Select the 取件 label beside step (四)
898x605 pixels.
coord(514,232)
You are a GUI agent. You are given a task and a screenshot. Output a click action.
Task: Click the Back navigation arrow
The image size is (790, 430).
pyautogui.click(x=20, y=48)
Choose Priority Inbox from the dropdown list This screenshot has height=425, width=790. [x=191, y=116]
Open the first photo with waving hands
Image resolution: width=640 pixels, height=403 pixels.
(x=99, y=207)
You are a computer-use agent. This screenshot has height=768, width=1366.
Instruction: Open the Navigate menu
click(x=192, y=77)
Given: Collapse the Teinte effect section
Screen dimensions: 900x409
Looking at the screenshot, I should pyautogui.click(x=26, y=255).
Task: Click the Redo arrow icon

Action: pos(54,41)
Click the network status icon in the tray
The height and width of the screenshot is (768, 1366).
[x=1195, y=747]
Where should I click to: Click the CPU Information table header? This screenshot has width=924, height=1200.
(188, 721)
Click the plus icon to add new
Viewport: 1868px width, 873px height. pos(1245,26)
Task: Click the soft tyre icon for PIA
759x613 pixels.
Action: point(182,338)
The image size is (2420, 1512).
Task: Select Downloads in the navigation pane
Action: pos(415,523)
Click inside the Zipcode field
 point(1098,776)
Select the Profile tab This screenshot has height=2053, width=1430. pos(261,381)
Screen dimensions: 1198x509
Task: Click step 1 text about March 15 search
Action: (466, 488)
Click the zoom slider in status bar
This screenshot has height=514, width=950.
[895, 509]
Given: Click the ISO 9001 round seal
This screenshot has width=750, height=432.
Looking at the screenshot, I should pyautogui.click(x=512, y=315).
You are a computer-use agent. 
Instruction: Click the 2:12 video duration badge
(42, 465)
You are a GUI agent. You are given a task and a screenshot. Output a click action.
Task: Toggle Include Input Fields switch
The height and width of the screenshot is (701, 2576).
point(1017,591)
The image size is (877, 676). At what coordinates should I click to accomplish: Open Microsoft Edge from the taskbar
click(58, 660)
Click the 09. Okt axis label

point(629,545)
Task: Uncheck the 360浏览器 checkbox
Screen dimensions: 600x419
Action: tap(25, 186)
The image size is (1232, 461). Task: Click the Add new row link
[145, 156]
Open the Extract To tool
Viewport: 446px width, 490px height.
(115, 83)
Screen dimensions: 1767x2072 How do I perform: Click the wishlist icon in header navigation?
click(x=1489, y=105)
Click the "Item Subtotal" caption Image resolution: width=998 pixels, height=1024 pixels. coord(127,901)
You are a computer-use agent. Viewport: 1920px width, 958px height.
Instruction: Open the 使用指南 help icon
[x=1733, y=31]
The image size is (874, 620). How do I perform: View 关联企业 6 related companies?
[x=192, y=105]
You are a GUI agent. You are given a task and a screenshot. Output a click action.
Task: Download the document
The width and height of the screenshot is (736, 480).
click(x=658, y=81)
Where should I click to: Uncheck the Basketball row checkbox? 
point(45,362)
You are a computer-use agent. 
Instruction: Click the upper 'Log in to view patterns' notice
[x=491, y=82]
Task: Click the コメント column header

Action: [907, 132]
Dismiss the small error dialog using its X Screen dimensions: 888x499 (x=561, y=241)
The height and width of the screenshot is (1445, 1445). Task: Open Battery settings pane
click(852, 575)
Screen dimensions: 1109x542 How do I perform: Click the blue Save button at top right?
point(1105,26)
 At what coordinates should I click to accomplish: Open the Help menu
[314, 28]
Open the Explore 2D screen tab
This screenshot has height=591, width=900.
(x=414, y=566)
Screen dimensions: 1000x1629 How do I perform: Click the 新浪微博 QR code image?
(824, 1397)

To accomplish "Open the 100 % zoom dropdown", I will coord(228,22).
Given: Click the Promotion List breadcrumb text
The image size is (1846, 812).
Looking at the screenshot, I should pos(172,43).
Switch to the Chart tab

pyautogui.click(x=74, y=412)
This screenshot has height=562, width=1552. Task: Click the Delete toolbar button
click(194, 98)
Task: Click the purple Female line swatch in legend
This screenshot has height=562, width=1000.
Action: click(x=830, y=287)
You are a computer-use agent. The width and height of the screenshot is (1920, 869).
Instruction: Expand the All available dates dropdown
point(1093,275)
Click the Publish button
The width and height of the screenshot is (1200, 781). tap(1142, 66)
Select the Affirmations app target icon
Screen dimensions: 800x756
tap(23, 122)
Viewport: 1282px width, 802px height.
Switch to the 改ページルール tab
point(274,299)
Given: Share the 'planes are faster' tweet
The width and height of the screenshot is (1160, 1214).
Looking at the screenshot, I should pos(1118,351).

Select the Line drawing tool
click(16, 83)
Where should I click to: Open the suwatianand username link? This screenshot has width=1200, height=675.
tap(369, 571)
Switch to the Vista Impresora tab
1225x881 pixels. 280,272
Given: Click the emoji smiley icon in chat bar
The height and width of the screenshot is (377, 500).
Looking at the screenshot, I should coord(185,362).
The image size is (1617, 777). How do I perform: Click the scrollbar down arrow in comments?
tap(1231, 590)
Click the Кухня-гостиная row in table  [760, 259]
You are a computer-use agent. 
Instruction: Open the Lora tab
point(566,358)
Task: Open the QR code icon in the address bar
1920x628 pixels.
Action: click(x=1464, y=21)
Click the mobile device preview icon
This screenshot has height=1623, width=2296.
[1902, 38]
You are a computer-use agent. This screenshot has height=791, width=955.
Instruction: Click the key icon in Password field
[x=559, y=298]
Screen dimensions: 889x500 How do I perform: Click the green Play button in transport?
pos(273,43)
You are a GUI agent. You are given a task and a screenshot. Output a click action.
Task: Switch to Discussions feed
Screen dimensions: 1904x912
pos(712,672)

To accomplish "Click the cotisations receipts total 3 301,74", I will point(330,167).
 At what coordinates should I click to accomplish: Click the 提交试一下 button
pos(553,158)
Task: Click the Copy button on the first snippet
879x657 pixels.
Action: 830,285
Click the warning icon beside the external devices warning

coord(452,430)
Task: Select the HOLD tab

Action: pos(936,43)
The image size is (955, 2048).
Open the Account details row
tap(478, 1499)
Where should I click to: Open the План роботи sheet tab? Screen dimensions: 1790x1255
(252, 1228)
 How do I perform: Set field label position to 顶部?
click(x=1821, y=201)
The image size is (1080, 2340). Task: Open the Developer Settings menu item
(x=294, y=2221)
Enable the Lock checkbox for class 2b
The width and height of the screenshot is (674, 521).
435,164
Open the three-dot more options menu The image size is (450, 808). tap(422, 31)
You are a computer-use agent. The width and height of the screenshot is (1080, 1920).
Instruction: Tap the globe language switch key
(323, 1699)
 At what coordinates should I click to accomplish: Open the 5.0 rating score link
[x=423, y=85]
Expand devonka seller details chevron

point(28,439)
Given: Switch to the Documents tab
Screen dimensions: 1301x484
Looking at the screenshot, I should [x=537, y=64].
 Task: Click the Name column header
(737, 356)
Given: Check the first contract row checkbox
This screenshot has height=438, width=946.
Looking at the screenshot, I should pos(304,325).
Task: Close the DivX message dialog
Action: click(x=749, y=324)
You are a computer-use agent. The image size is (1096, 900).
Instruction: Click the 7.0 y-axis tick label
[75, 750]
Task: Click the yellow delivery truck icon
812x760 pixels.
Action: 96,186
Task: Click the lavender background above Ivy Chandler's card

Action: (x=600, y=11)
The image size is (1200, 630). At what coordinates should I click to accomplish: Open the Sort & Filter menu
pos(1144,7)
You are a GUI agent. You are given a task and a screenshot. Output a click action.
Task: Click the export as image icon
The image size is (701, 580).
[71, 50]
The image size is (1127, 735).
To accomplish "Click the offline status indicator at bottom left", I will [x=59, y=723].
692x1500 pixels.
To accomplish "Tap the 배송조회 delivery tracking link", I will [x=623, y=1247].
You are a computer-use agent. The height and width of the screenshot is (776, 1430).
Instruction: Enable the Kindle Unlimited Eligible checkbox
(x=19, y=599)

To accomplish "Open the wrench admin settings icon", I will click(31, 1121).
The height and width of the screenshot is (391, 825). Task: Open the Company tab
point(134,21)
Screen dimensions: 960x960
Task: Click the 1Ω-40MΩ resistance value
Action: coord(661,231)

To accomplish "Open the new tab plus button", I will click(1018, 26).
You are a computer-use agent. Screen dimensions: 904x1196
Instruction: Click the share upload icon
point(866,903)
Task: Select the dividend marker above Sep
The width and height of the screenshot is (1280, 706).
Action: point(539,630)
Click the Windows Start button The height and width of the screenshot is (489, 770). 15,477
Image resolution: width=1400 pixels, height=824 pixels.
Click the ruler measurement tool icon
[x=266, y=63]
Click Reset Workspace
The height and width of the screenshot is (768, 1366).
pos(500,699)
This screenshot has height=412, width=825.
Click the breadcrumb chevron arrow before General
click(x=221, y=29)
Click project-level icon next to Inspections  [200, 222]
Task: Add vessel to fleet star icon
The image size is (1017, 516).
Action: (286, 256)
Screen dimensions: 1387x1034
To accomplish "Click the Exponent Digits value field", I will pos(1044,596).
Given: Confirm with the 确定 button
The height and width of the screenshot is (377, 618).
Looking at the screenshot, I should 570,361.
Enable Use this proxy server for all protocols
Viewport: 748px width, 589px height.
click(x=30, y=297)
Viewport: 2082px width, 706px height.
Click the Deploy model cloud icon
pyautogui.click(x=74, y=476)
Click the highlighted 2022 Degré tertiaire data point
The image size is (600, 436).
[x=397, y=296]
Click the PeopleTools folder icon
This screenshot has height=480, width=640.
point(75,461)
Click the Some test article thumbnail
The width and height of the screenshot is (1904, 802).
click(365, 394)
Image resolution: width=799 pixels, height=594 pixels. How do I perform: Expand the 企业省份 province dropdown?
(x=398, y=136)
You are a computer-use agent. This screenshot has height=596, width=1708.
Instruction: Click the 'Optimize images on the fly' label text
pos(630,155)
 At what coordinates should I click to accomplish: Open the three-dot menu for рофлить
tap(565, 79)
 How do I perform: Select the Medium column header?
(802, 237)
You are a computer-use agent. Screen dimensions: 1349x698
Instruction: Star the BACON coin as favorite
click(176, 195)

TASK INSTRUCTIONS:
Would you print, exactly as written, every line above from the one holding "Where should I click to: Click" through the one holding "Task: Click the soft tyre icon for PIA", with both included and no other lines?

TASK SOLUTION:
Where should I click to: Click the CPU Information table header? This screenshot has width=924, height=1200.
(188, 721)
Click the plus icon to add new
Viewport: 1868px width, 873px height. pos(1245,26)
Task: Click the soft tyre icon for PIA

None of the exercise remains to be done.